Llegó a casa de Odette pasadas las once; se excusó por haber ido tan tarde, y ella se quejó de que, en efecto, era muy tarde, de que la tormenta la había puesto un poco mala y de que le dolía la cabeza, y le previno que iba a tenerlo a su lado media hora nada más y que a las doce lo echaría; al poco rato dio muestras de cansancio y de sueño.

—¿Entonces esta noche no hay catleyas? —dijo Swann—. ¡Yo que esperaba una buena catleya…!

Odette le contestó un poco huraña y nerviosa:

—No, amiguito, ¿no ves que estoy mala? Esta noche no hay catleyas.

—Bueno, no insisto; aunque yo creo que te sentaría bien.

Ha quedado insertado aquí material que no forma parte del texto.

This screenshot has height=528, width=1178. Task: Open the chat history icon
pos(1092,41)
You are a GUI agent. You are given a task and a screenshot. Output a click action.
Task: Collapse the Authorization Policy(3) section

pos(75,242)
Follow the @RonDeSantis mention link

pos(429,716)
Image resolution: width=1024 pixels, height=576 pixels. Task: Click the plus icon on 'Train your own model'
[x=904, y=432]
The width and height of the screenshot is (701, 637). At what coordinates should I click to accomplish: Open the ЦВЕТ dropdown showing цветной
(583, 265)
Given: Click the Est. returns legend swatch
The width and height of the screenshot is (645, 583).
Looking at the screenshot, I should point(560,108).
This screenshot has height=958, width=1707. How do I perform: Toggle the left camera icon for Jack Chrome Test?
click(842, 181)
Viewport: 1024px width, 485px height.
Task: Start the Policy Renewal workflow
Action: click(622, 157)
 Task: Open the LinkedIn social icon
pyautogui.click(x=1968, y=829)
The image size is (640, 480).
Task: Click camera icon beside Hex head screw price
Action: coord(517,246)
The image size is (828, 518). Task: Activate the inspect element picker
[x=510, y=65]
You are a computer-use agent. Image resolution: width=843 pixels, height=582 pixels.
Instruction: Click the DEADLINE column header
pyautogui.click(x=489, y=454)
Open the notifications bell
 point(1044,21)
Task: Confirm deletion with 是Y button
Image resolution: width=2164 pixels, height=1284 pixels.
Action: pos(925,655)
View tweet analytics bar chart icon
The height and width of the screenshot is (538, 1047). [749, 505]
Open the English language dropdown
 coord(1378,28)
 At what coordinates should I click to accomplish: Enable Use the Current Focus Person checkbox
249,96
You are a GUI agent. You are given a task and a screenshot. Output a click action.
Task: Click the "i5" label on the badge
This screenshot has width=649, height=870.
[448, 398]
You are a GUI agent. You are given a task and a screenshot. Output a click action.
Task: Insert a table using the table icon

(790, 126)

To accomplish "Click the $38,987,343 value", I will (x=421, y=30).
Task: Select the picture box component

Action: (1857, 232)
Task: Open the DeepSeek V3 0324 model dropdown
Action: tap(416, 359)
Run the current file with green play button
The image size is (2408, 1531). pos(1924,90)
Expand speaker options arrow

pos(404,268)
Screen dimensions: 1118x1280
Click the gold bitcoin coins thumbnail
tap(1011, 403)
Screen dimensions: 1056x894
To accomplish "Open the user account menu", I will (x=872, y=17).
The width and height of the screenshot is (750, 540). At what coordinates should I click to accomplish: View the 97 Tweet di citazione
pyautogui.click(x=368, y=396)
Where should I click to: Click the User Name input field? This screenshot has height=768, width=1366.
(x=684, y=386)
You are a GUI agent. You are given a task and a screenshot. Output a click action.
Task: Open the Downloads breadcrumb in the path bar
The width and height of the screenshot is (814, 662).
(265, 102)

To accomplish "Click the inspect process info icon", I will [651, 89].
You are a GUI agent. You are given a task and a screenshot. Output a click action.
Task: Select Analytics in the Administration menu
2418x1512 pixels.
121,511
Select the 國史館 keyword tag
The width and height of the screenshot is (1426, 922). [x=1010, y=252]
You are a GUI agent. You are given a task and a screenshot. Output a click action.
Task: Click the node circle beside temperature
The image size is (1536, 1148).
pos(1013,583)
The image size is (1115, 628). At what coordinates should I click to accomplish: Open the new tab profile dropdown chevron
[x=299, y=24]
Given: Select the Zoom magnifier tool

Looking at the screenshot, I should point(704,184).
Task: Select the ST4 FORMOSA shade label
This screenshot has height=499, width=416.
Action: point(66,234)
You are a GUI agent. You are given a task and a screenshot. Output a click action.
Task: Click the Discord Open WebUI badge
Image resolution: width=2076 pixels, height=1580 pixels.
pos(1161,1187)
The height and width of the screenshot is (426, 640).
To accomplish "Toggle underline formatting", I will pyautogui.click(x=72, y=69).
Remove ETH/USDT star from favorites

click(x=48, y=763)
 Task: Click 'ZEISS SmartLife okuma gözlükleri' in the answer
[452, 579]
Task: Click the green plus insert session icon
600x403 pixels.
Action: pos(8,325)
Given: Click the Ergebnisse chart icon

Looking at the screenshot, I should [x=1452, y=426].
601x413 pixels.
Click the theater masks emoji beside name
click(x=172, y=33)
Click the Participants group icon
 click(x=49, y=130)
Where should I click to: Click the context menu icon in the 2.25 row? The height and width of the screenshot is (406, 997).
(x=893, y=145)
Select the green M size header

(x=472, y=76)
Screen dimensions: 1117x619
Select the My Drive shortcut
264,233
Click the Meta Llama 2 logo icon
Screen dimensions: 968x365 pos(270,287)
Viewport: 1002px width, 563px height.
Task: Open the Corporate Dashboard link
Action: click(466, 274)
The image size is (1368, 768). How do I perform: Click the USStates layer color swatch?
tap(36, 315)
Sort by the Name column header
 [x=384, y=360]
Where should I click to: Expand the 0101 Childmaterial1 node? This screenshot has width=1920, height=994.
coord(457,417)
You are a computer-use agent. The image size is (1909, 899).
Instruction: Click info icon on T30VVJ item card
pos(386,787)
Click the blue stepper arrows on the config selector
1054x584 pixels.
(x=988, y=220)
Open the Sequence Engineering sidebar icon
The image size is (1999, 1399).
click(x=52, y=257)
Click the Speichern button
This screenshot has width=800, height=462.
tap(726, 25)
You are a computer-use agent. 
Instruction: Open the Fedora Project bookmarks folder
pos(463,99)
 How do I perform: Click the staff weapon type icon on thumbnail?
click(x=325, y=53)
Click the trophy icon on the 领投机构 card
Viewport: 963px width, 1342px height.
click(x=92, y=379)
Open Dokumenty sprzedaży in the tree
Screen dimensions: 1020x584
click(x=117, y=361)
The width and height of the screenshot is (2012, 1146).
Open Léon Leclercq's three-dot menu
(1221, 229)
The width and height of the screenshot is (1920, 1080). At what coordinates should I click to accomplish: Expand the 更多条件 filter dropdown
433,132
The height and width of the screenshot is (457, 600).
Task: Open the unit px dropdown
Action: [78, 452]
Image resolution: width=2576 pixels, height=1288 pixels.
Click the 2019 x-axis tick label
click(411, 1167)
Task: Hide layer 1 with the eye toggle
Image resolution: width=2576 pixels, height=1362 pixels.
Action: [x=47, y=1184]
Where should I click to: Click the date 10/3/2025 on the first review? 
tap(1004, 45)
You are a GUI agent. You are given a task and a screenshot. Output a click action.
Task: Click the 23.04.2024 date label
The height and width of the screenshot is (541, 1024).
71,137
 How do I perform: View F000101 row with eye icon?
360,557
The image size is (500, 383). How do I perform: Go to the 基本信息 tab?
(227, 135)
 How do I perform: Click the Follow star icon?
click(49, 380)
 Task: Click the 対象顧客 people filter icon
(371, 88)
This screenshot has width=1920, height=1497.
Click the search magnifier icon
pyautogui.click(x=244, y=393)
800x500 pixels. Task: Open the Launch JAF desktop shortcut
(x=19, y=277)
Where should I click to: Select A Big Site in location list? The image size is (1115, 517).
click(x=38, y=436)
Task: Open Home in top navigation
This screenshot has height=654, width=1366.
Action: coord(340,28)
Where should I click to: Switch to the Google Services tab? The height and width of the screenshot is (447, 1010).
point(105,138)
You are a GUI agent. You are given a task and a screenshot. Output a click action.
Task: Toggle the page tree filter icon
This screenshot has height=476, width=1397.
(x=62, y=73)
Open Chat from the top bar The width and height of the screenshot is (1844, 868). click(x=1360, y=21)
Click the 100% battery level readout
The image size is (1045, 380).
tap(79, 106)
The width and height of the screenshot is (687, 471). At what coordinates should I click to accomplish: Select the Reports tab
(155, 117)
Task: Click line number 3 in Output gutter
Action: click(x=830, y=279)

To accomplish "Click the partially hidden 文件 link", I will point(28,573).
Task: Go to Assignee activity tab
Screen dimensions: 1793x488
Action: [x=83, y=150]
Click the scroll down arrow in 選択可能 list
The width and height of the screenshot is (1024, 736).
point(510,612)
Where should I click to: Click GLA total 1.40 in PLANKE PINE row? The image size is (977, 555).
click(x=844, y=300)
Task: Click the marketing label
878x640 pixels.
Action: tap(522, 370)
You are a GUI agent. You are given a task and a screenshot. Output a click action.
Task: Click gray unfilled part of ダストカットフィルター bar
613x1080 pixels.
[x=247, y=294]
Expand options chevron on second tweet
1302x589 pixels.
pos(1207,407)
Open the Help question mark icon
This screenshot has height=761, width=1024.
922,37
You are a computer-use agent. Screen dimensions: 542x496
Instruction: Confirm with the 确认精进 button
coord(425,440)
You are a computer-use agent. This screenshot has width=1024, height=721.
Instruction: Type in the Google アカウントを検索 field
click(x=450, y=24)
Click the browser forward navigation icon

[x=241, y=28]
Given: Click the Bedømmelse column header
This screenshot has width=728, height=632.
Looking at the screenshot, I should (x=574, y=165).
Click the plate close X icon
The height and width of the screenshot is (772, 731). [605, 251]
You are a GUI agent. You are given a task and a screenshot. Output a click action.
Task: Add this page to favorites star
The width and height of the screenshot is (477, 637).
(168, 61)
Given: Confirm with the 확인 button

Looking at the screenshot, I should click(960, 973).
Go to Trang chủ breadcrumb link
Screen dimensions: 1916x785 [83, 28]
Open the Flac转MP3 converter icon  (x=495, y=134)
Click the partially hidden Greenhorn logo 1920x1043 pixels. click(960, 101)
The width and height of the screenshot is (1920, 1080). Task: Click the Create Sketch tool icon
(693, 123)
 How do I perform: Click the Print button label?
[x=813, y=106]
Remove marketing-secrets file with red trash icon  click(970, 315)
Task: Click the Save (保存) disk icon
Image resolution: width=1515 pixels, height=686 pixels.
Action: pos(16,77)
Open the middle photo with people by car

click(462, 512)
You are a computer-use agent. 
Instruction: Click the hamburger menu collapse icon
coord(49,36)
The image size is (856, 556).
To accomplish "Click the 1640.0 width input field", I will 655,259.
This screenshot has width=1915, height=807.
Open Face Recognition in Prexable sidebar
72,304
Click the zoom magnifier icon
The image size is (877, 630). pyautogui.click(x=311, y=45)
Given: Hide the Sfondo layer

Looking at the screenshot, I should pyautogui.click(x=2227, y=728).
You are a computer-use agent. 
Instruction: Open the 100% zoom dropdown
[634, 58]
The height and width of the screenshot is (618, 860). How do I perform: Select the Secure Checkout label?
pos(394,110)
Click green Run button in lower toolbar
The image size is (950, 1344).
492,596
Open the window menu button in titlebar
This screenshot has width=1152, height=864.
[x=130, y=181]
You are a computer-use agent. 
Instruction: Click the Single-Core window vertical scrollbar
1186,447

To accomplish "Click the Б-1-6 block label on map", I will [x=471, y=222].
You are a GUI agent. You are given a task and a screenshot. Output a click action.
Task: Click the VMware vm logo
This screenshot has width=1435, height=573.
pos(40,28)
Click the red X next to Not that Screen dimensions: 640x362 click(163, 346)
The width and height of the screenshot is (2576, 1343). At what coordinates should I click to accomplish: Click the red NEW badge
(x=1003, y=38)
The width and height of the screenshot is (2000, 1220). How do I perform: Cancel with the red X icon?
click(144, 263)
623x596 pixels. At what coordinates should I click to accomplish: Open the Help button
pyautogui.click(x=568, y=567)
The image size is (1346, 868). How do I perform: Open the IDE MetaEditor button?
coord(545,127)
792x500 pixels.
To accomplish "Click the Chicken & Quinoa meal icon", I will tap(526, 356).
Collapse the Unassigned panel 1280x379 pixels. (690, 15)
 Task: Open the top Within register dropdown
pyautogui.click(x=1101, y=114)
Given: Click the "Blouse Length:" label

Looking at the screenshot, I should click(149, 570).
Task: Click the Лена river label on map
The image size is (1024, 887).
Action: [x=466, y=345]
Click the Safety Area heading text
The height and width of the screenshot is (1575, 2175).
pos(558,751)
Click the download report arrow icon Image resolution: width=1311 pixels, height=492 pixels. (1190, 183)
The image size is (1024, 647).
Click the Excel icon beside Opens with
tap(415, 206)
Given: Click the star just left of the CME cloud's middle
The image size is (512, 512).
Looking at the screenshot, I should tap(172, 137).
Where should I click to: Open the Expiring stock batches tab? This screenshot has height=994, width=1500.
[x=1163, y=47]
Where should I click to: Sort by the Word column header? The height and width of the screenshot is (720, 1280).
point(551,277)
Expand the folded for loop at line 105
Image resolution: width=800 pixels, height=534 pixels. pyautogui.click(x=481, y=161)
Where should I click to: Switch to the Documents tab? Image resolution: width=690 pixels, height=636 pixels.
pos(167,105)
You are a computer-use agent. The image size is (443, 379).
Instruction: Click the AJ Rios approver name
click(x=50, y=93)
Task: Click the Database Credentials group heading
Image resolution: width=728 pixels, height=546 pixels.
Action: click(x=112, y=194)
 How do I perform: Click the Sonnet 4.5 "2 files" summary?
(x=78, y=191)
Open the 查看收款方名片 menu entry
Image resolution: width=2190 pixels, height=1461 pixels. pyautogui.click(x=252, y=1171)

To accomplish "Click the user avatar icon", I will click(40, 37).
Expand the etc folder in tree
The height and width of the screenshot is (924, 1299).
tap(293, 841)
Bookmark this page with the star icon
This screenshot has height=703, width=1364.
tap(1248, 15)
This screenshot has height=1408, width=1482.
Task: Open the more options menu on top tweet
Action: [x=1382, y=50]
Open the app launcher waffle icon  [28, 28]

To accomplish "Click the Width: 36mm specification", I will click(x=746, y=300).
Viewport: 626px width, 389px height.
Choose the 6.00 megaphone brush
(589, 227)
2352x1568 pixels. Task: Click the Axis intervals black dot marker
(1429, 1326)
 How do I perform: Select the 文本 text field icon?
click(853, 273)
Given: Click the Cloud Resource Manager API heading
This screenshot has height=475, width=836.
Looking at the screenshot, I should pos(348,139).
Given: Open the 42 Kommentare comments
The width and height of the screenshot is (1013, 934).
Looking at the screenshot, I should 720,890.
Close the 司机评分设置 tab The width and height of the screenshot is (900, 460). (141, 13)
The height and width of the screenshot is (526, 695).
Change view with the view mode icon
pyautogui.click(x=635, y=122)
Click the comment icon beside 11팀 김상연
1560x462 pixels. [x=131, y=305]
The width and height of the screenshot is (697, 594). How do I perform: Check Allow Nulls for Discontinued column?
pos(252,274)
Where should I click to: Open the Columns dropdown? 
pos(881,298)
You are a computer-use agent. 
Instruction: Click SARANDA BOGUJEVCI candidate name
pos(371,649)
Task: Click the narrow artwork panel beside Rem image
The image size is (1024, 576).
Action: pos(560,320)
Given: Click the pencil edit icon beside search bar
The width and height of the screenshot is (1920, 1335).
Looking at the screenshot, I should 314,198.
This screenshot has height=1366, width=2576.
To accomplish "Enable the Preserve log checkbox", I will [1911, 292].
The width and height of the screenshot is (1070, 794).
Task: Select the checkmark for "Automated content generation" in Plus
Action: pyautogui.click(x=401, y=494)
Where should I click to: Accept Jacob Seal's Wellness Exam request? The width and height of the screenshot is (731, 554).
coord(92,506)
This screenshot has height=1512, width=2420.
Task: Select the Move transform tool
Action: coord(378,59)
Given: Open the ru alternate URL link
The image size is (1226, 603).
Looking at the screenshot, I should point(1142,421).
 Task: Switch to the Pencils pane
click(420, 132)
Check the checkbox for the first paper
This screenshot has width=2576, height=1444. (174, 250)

Odette rogó a Swann que apagara la luz antes de irse; él mismo echó las cortinas de la cama y se marchó. Pero volvió a su casa y, de repente, se le ocurrió que quizá Odette estaba esperando a alguien aquella noche, que lo del cansancio era fingido, que si le pidió que apagara la luz fue para hacerle creer que iba a dormirse, y que en cuanto Swann se fue, Odette volvió a encender y abrió la puerta al hombre que iba a pasar la noche con ella. Miró qué hora era. Hacía una hora y media que se habían separado; salió a la calle, tomó un simón y mandó parar muy cerca de la casa de Odette, en una callecita perpendicular a aquella otra a la que daba la parte trasera del hotel y la ventana donde él llamaba muchas noches para que Odette saliera a abrirle. Bajó del coche; a su alrededor, en aquel barrio, todo era soledad y negrura; dio unos cuantos pasos y desembocó delante de la casa. Entre la oscuridad de todas las ventanas de la calle, apagadas ya hacía rato, vio una única ventana que derramaba, por entre los postigos que prensaban su pulpa misteriosa y dorada, la luz de la habitación, esa luz que, así como otras noches, al verla desde lejos, al llegar a la callecita, le anunciaba «Aquí está Odette esperándote», ahora lo torturaba y le decía «Aquí está Odette con el hombre que esperaba». Quiso saber quién era; se deslizó a lo largo de la pared hasta llegar debajo de la ventana, pero entre las maderas oblicuas de los postigos no se podía ver nada; sólo oyó en el silencio de la noche el murmullo de una conversación. Sufría al ver aquella luz, en cuya dorada atmósfera se movía, tras las maderas, la invisible y odiada pareja; sufría al oír aquel murmullo que revelaba la presencia del hombre que llegó cuando él se fue, la falsía de Odette y la dicha que con ese hombre iba a disfrutar.